Einstein-Podolsky-Rosen paradox and quantum steering in pulsed optomechanics

TL;DR

This paper explores how to generate and analyze EPR paradoxes and quantum steering in pulsed optomechanical systems, revealing thermal barriers and asymmetries in quantum nonlocality involving mesoscopic oscillators and optical pulses.

Contribution

It introduces a method to generate EPR paradoxes in pulsed optomechanics and analyzes the impact of thermal noise and asymmetry on quantum nonlocality.

Findings

Thermal barrier exists for oscillator-based EPR paradoxes.

No thermal barrier for pulse-oscillator entanglement.

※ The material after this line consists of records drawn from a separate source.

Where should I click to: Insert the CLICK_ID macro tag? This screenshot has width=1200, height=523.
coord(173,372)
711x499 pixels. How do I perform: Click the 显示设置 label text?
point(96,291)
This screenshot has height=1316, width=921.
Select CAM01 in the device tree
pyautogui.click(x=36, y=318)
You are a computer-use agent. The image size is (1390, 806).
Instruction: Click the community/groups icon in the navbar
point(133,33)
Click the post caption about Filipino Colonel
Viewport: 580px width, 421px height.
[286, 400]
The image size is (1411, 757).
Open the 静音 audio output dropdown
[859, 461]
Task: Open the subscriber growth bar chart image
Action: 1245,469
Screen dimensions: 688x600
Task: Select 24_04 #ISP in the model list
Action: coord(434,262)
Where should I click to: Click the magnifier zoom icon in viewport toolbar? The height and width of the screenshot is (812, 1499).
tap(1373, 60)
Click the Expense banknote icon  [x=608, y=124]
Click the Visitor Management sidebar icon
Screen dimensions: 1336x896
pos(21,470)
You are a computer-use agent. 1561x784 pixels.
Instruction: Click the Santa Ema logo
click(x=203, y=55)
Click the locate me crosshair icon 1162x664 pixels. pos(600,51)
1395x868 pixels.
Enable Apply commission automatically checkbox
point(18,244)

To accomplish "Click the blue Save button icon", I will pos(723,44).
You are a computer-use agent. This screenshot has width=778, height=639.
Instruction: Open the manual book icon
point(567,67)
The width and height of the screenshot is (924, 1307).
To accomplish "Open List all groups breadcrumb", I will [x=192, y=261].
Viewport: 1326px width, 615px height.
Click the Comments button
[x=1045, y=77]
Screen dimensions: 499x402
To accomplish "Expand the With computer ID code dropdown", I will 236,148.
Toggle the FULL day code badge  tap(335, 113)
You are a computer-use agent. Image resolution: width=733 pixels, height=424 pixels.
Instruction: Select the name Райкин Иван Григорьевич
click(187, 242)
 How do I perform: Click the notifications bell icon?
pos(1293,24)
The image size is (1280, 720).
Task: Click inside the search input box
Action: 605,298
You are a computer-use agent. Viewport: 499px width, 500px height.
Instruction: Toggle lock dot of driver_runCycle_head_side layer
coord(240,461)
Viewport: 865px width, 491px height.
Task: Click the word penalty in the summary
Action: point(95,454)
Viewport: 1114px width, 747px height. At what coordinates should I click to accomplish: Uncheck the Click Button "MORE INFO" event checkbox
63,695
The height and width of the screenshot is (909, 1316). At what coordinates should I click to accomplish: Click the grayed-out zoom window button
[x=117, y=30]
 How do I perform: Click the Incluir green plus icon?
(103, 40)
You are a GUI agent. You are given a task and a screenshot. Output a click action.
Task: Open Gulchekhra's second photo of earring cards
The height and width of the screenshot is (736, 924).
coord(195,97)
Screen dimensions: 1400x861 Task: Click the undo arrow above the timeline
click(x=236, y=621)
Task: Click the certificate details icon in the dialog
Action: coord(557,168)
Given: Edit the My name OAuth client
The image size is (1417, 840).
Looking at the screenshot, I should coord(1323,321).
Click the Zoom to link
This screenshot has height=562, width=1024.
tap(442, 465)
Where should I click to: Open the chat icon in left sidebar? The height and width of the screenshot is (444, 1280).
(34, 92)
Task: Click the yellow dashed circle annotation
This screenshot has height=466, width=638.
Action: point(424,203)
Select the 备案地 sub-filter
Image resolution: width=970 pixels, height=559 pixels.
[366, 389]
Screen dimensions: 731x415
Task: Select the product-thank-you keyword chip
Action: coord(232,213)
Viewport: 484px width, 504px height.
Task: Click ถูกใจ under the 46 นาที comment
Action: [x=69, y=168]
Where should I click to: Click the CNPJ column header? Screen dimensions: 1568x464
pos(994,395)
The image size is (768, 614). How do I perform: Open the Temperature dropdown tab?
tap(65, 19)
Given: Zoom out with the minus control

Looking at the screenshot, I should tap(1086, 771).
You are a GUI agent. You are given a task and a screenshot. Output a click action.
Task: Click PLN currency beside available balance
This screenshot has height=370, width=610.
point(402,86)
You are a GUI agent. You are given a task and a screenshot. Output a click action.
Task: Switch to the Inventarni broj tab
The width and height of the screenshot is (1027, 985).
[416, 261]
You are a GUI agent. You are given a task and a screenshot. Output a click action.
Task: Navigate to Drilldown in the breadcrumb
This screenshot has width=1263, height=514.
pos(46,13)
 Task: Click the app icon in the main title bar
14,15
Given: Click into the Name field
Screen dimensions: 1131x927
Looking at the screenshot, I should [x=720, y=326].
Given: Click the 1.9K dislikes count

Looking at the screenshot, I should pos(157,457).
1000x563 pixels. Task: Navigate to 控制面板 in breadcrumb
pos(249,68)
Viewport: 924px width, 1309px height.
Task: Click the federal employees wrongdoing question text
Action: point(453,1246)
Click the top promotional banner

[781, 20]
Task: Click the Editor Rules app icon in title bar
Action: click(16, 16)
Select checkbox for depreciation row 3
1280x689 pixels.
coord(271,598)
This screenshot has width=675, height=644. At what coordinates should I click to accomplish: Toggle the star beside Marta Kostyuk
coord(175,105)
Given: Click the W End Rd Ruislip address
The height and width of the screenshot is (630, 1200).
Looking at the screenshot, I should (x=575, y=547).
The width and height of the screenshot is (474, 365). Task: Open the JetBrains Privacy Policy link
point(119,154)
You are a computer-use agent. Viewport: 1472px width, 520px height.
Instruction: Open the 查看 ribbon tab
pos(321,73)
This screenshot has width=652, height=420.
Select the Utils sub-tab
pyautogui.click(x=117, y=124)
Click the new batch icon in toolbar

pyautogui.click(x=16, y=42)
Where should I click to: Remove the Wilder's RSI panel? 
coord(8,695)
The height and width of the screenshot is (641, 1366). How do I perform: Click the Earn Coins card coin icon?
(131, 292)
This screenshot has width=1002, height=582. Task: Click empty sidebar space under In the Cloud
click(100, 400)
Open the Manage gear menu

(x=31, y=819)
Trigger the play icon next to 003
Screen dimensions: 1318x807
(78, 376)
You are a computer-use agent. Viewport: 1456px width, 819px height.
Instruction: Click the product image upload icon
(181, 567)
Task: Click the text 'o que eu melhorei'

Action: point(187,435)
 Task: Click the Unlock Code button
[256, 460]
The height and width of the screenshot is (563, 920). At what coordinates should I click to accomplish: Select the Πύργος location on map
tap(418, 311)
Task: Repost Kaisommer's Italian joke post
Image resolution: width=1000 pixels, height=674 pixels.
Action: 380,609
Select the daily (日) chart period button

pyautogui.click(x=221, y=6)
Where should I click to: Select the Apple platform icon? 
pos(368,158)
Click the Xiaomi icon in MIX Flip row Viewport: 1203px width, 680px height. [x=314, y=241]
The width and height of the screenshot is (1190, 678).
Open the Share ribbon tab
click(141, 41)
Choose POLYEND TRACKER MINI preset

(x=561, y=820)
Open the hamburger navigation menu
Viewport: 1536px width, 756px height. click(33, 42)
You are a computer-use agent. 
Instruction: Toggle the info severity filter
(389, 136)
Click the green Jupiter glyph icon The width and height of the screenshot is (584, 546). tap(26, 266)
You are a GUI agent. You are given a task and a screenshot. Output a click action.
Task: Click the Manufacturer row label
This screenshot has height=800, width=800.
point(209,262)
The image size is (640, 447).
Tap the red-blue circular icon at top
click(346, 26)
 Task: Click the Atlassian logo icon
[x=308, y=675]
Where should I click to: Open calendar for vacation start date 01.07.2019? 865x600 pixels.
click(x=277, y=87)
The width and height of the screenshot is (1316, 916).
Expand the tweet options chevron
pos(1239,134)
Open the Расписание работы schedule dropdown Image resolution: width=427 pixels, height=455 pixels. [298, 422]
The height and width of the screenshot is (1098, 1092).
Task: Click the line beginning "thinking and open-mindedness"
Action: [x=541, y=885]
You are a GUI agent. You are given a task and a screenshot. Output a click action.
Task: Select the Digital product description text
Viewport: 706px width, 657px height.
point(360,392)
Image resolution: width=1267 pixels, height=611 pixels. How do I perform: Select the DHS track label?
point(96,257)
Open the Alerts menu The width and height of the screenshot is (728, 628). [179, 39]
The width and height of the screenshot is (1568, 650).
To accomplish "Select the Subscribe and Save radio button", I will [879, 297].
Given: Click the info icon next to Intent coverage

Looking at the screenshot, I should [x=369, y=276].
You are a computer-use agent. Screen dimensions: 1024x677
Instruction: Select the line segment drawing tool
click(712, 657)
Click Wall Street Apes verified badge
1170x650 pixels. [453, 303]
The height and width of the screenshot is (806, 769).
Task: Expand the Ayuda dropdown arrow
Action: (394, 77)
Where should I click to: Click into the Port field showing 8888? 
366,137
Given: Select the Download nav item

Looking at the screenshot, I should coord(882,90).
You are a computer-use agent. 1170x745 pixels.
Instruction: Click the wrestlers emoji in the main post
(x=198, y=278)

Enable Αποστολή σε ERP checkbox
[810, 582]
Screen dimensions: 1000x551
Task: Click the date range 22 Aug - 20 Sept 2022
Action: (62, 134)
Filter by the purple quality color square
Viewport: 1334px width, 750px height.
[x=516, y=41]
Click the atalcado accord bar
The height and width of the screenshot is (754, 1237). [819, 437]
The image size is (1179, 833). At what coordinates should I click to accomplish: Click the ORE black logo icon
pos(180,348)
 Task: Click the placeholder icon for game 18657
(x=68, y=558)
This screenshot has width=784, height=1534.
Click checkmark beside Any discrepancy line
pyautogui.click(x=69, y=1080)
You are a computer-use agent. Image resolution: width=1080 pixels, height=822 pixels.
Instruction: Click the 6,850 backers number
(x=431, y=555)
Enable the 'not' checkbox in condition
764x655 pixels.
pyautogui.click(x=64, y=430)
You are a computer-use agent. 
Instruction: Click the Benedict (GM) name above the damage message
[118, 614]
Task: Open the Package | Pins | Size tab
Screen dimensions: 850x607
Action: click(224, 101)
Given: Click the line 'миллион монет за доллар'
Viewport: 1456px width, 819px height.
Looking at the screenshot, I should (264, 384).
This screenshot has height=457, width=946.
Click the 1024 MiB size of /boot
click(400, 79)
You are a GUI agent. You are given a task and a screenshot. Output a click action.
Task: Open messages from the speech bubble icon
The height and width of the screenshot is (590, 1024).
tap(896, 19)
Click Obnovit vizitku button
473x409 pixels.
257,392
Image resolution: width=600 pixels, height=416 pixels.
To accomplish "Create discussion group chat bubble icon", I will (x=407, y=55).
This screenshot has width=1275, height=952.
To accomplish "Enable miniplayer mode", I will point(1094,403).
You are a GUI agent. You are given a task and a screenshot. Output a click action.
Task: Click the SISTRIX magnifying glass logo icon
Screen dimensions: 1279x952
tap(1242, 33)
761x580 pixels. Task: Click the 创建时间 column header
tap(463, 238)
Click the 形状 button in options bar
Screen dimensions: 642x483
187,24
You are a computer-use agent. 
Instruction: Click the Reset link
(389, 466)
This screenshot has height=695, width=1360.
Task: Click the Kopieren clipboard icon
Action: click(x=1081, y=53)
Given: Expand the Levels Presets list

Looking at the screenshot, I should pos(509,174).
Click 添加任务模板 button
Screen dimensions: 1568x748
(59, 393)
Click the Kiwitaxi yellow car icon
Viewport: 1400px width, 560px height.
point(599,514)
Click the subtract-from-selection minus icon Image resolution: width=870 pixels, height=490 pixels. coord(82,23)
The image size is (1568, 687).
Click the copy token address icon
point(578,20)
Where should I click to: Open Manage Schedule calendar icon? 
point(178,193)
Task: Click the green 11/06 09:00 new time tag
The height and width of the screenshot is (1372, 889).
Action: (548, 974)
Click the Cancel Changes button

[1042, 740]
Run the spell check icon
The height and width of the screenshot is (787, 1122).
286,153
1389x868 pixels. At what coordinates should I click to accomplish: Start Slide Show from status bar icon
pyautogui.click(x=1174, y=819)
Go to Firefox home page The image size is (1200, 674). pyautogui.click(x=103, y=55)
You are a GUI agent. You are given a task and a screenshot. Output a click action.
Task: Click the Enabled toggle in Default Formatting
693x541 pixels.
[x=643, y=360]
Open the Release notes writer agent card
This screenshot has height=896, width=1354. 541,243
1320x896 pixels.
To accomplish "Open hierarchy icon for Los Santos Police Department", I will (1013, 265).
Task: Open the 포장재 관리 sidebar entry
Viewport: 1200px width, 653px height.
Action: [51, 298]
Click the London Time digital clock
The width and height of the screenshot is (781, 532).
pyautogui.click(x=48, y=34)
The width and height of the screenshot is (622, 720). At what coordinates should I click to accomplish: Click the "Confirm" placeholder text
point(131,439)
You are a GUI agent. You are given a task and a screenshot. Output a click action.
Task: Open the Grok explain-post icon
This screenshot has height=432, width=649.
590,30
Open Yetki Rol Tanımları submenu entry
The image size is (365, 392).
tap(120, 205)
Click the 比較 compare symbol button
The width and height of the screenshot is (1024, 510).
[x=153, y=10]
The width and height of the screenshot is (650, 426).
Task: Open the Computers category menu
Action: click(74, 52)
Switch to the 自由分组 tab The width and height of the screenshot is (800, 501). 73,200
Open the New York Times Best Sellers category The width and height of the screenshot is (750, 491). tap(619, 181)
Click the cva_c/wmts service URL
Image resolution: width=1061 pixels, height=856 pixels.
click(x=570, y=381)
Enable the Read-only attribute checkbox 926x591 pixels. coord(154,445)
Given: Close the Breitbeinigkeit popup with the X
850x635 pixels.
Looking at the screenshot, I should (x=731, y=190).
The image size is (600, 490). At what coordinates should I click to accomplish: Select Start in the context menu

Asymmetry in thermal noise effects on quantum nonlocality.

Abstract

We describe how to generate an Einstein-Podolsky-Rosen (EPR) paradox between a mesoscopic mechanical oscillator and an optical pulse. We find two types of paradox, defined by whether it is the oscillator or the pulse that shows the effect Schrodinger called "steering". Only the oscillator paradox addresses the question of mesoscopic local reality for a massive system. In that case, EPR's "elements of reality" are defined for the oscillator, and it is these elements of reality that are falsified (if quantum mechanics is complete). For this sort of paradox, we show that a thermal barrier exists, meaning that a threshold level of pulse-oscillator interaction is required for a given thermal occupation n_0 of the oscillator. We find there is no equivalent thermal barrier for the entanglement of the pulse with the oscillator, nor for the EPR paradox that addresses the local reality of the optical system. Finally, we examine the possibility of an EPR paradox between two entangled oscillators. Our work highlights the asymmetrical effect of thermal noise on quantum nonlocality.